WHAT YOU WILL DO:
Quote the records word for word, from the line containing "Click steembet Sum: 2.108 STEEM" through the end of the records.
*** SUPPLIED RECORDS ***
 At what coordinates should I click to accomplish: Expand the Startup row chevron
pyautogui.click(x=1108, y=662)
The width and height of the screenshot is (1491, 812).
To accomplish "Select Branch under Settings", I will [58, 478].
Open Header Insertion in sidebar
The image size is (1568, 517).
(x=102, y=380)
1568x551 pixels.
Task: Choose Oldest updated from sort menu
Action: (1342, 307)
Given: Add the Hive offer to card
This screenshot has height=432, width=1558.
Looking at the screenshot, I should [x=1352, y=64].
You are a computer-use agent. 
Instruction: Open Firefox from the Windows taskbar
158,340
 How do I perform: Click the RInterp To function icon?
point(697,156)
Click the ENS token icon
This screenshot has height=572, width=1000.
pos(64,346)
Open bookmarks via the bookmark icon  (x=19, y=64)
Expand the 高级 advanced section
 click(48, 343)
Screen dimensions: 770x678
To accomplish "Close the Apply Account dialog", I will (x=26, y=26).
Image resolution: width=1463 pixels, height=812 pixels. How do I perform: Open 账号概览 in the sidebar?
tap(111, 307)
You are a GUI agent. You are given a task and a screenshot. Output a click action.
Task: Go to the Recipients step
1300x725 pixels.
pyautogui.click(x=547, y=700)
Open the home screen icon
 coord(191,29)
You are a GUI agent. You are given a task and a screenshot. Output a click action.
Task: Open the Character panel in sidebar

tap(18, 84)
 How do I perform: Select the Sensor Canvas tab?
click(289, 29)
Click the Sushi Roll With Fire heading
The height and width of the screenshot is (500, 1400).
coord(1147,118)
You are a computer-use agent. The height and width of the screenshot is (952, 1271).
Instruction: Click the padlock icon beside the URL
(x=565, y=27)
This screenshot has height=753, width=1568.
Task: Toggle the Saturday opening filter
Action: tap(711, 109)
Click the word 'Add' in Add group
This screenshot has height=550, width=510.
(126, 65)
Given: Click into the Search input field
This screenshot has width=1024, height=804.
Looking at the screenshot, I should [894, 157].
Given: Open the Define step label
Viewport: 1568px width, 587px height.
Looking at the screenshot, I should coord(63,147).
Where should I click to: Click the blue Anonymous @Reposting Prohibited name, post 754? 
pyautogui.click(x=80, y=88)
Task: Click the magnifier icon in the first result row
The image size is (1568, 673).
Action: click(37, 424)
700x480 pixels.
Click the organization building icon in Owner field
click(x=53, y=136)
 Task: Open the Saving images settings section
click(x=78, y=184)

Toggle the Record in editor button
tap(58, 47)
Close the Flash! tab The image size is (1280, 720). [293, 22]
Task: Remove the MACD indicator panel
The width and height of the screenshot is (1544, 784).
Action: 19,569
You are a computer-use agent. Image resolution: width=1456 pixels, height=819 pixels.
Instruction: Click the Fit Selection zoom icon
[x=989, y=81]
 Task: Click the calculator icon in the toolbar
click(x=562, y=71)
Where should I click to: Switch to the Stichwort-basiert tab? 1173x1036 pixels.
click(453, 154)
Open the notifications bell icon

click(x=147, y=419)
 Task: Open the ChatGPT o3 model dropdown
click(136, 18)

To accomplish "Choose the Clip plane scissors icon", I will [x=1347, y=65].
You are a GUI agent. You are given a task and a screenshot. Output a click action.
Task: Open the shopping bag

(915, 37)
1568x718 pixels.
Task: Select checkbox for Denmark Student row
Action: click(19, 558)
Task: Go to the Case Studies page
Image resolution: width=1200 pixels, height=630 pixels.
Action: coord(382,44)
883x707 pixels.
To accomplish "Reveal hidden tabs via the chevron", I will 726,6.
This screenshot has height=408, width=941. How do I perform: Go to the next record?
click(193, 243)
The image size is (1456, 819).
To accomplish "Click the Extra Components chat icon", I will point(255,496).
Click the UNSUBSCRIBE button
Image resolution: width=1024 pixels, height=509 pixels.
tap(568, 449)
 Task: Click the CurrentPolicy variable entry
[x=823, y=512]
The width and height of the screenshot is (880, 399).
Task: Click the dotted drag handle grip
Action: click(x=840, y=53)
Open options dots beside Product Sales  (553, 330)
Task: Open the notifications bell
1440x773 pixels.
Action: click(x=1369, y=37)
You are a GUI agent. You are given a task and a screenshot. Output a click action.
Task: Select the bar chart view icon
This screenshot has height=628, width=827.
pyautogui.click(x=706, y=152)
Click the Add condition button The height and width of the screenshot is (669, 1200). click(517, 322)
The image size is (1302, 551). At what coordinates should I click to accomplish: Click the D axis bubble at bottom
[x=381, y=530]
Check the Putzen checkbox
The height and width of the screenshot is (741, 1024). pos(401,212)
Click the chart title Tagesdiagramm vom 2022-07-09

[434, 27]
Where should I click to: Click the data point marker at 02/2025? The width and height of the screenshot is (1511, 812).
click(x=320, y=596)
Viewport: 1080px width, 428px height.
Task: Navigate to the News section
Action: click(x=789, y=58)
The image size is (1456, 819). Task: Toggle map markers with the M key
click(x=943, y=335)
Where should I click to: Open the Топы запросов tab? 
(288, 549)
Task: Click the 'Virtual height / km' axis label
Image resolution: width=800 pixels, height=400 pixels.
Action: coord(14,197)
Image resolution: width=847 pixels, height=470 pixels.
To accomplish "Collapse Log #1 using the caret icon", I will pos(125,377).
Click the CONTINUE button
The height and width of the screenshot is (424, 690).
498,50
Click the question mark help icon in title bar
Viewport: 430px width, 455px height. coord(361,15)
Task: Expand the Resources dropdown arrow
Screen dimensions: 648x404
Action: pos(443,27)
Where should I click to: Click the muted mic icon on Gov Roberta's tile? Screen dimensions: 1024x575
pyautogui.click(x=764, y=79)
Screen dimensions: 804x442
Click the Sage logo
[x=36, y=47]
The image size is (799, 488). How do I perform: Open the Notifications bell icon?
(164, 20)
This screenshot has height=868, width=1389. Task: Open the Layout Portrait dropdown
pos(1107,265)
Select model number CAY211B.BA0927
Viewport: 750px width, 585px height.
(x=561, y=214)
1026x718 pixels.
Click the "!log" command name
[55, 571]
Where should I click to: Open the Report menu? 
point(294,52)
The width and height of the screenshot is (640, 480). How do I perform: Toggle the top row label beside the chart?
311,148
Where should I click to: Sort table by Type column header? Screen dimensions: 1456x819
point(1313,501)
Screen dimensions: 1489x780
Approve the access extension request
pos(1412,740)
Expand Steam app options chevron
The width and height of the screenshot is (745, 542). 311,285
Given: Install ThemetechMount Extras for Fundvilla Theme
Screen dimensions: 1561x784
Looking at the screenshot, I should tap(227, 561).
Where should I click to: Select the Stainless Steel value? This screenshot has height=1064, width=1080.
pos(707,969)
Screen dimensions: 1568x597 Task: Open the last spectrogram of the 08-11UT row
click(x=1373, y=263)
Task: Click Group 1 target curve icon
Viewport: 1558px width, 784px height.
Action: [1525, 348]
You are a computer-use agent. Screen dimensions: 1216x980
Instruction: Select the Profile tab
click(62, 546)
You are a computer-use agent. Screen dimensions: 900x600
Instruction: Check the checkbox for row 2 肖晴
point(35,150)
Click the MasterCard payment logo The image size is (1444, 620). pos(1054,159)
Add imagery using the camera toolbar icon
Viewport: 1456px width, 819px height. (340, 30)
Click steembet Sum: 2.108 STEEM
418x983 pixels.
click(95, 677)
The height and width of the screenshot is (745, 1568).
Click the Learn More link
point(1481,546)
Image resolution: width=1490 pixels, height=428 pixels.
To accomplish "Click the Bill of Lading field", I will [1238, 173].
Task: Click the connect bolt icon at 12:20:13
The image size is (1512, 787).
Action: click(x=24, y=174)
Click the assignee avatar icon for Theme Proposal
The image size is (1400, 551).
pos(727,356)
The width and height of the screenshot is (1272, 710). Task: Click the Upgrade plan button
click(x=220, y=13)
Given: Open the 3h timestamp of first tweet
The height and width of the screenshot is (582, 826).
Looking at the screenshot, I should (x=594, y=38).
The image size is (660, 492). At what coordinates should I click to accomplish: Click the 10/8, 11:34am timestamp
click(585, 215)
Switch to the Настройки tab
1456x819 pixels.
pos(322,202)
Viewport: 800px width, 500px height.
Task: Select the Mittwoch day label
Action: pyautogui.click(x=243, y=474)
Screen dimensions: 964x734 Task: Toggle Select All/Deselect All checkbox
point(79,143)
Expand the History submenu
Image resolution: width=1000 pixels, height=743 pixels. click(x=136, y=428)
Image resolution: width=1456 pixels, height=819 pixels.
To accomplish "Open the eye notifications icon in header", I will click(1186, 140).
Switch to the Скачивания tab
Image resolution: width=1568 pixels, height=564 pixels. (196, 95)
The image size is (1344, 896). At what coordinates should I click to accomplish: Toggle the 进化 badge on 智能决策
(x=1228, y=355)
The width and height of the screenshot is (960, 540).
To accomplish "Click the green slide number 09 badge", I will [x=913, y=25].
***
RESULT:
Click steembet Sum: 2.108 STEEM
418x983 pixels.
click(95, 677)
The height and width of the screenshot is (745, 1568).
Click the Learn More link
point(1481,546)
Image resolution: width=1490 pixels, height=428 pixels.
To accomplish "Click the Bill of Lading field", I will [1238, 173].
Task: Click the connect bolt icon at 12:20:13
The image size is (1512, 787).
Action: click(x=24, y=174)
Click the assignee avatar icon for Theme Proposal
The image size is (1400, 551).
pos(727,356)
The width and height of the screenshot is (1272, 710). Task: Click the Upgrade plan button
click(x=220, y=13)
Given: Open the 3h timestamp of first tweet
The height and width of the screenshot is (582, 826).
Looking at the screenshot, I should (x=594, y=38).
The image size is (660, 492). At what coordinates should I click to accomplish: Click the 10/8, 11:34am timestamp
click(585, 215)
Switch to the Настройки tab
1456x819 pixels.
pos(322,202)
Viewport: 800px width, 500px height.
Task: Select the Mittwoch day label
Action: pyautogui.click(x=243, y=474)
Screen dimensions: 964x734 Task: Toggle Select All/Deselect All checkbox
point(79,143)
Expand the History submenu
Image resolution: width=1000 pixels, height=743 pixels. click(x=136, y=428)
Image resolution: width=1456 pixels, height=819 pixels.
To accomplish "Open the eye notifications icon in header", I will click(1186, 140).
Switch to the Скачивания tab
Image resolution: width=1568 pixels, height=564 pixels. (196, 95)
The image size is (1344, 896). At what coordinates should I click to accomplish: Toggle the 进化 badge on 智能决策
(x=1228, y=355)
The width and height of the screenshot is (960, 540).
To accomplish "Click the green slide number 09 badge", I will [x=913, y=25].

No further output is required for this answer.